Appellant's sixth assignment of error is well taken and must be sustained. By the authorities above cited it has been seen that written notice to the landowner in suits to condemn land for road purposes is an indispensable prerequisite to the jurisdiction of the commissioners' court and that such notice must affirmatively appear; and the statute requires that "written notice shall be served upon such owner." Proof of placing a letter in a post office addressed to the landowner unaccompanied by any proof showing its receipt by the addressee, under the most liberal construction, would not be evidence of notice within the terms of article 4691 Upon authority of Bowie County v. Powell, 66 S.W. 237, we hold that proof that a letter containing the notice required by the statute, caused by the jury of view to be mailed to the landowner at his proper address, and the actual receipt of such letter by the landowner five days before the meeting contemplated, is sufficient to meet the requirements of the law. But the receipt of such letter within the time provided must be affirmatively shown and no presumption as to its delivery will be indulged. Therefore evidence of the fact that such a letter was mailed, unaccompanied by evidence affirmatively showing its receipt by the addressee, should have been excluded.
The reversal of this case disposes of assignments 10 and 11, which relate to costs; and the twelfth and thirteenth assignments are disposed of by what has been said in passing upon former assignments.

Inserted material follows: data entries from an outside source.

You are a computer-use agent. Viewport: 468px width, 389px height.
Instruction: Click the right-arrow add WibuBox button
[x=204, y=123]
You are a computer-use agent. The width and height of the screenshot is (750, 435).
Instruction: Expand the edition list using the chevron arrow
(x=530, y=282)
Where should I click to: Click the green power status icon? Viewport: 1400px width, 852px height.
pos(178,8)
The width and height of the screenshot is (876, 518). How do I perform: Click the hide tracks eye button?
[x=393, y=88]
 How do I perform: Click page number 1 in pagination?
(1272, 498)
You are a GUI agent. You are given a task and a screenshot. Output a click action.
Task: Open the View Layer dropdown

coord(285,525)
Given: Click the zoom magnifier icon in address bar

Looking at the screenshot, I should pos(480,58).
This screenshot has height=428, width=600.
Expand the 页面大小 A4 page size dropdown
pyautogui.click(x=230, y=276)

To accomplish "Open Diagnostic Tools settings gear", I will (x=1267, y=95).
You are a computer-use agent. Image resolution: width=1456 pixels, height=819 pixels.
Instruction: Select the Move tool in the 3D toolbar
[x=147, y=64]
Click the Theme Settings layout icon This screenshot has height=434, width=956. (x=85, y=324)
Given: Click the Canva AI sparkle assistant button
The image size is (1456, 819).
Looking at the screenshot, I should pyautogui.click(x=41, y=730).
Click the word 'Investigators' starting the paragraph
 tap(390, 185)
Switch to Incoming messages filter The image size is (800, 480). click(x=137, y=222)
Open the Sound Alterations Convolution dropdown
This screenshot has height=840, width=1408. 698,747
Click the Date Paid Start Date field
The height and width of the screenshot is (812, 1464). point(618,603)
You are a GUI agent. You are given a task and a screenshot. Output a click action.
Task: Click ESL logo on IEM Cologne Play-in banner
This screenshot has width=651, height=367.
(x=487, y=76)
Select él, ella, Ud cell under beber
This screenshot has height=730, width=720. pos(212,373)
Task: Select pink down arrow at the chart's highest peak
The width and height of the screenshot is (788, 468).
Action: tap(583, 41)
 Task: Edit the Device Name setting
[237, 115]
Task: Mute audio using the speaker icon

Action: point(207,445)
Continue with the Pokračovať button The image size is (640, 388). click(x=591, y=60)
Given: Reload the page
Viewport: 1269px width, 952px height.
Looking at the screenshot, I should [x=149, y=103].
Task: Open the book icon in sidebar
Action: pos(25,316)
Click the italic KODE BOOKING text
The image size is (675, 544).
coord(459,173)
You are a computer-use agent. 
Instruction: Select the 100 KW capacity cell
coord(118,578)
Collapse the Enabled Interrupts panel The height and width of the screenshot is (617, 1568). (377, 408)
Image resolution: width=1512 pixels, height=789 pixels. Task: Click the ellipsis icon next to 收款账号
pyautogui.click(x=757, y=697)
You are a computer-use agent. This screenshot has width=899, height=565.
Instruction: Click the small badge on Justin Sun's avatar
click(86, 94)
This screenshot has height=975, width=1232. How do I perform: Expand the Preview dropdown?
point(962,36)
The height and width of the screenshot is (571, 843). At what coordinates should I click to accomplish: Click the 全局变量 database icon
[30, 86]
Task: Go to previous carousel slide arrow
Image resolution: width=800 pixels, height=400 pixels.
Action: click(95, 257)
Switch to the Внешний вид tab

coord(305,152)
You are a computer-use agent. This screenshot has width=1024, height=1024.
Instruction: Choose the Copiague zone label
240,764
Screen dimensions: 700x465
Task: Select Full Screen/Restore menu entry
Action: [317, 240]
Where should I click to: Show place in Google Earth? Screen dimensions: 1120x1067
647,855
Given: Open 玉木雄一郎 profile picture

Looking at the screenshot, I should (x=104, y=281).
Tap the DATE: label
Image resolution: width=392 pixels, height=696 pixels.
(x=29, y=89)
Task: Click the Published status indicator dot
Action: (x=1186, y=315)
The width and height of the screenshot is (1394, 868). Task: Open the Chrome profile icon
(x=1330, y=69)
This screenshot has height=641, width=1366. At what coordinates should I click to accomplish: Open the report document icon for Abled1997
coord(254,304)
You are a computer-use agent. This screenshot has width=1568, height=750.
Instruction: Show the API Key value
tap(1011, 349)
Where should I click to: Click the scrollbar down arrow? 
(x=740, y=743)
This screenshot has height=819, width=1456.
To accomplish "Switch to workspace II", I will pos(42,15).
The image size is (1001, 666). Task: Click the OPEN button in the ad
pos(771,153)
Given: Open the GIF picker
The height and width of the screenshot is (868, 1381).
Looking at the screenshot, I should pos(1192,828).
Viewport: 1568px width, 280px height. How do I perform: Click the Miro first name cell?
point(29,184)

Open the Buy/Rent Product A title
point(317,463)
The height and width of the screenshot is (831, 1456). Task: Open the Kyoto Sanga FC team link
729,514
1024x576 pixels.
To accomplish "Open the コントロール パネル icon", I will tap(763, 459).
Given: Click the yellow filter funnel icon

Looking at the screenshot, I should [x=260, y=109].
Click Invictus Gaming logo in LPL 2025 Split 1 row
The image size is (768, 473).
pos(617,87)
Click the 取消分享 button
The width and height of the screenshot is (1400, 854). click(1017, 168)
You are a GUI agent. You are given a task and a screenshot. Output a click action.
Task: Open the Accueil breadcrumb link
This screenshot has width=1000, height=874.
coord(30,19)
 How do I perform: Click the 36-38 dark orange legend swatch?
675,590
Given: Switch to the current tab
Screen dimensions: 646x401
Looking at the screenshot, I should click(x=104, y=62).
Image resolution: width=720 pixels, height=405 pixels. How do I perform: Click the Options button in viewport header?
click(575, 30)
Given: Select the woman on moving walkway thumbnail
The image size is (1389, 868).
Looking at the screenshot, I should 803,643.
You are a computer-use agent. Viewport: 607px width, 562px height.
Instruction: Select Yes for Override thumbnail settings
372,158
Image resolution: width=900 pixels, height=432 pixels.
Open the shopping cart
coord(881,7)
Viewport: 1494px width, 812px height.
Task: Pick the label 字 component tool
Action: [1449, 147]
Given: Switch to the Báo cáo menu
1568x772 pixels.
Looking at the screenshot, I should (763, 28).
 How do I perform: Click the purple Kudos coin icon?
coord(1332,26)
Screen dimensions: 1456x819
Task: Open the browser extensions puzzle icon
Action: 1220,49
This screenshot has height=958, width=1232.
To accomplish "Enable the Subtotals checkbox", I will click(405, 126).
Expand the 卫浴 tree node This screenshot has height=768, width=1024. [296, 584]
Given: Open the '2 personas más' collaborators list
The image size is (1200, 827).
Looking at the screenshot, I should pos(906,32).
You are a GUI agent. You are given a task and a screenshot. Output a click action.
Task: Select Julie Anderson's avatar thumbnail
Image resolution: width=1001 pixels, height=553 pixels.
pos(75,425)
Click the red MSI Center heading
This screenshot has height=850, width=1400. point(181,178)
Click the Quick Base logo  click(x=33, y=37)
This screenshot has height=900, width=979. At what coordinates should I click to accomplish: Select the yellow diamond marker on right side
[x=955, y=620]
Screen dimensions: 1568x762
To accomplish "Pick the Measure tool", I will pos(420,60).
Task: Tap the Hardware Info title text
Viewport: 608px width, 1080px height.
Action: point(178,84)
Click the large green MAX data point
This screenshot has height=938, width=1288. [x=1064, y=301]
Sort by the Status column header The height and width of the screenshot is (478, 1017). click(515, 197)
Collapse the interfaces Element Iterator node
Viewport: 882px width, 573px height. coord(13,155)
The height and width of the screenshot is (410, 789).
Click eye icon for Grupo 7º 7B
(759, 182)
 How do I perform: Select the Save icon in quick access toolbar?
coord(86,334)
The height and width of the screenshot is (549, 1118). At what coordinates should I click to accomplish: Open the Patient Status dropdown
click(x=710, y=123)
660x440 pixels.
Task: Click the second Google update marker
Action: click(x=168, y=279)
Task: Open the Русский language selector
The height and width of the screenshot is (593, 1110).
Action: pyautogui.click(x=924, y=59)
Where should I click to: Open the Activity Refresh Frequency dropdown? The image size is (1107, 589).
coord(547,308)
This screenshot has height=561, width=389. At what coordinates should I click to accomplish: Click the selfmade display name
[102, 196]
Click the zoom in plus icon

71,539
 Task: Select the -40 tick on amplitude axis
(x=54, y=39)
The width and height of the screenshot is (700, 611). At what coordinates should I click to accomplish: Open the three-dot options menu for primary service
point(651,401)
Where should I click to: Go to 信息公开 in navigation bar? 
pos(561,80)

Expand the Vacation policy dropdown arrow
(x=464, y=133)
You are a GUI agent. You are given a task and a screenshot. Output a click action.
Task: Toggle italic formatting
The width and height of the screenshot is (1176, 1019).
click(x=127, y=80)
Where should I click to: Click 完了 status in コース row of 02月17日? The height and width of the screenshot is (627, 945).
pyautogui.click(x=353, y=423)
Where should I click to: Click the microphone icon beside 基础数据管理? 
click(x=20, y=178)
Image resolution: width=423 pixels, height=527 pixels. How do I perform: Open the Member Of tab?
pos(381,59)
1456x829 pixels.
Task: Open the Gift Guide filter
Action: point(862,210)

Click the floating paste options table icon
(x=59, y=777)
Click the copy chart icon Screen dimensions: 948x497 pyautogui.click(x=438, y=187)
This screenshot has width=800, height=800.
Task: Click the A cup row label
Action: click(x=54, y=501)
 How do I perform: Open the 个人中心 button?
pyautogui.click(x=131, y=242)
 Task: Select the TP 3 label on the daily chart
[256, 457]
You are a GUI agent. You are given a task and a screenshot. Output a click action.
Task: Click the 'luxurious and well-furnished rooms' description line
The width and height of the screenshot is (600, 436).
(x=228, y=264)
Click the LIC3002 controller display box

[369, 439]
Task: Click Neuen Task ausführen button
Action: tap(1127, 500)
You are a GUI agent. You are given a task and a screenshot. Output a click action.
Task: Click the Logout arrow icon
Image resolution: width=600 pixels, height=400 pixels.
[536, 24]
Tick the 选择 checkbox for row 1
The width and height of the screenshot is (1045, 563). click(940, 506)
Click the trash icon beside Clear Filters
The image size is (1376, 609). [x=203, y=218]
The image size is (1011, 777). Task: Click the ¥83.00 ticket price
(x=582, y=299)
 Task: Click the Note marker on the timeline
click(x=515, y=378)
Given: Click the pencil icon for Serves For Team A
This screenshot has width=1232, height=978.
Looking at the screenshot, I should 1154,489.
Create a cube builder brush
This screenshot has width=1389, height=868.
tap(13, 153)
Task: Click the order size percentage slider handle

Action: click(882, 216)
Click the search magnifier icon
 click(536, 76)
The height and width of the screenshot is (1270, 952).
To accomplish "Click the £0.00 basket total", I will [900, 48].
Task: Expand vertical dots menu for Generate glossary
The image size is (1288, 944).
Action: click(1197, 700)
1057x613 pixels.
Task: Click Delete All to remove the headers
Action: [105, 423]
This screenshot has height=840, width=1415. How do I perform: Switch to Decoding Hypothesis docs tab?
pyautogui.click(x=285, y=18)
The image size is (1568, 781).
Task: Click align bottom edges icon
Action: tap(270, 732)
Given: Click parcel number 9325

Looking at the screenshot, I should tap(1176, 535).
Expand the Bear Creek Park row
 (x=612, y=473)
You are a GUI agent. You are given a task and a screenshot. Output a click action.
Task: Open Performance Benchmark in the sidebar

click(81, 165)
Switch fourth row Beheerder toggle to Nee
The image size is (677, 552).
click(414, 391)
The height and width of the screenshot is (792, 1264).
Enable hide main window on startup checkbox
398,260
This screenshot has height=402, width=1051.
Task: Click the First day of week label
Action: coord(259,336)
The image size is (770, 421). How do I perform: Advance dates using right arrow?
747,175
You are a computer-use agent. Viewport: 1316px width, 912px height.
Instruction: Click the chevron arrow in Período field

The learned court trying this case appears to have been under the belief that the knowledge possessed by appellant of the proceedings by the jury of view in laying out the road also charged him with notice of the day set for assessing the damages, and the peremptory charge to the jury is based upon that theory. As shown, we think this view of the court was error and deprived appellant of a substantial right. This case will be reversed with the instruction to the trial court that upon another trial hereof, if the evidence is the same, to enter an order perpetuating the injunction originally granted in the manner as prayed for by appellant.
Reversed and remanded.
Llano County v. Scott , 2 Tex. Civ. App. 408 ( 1893 )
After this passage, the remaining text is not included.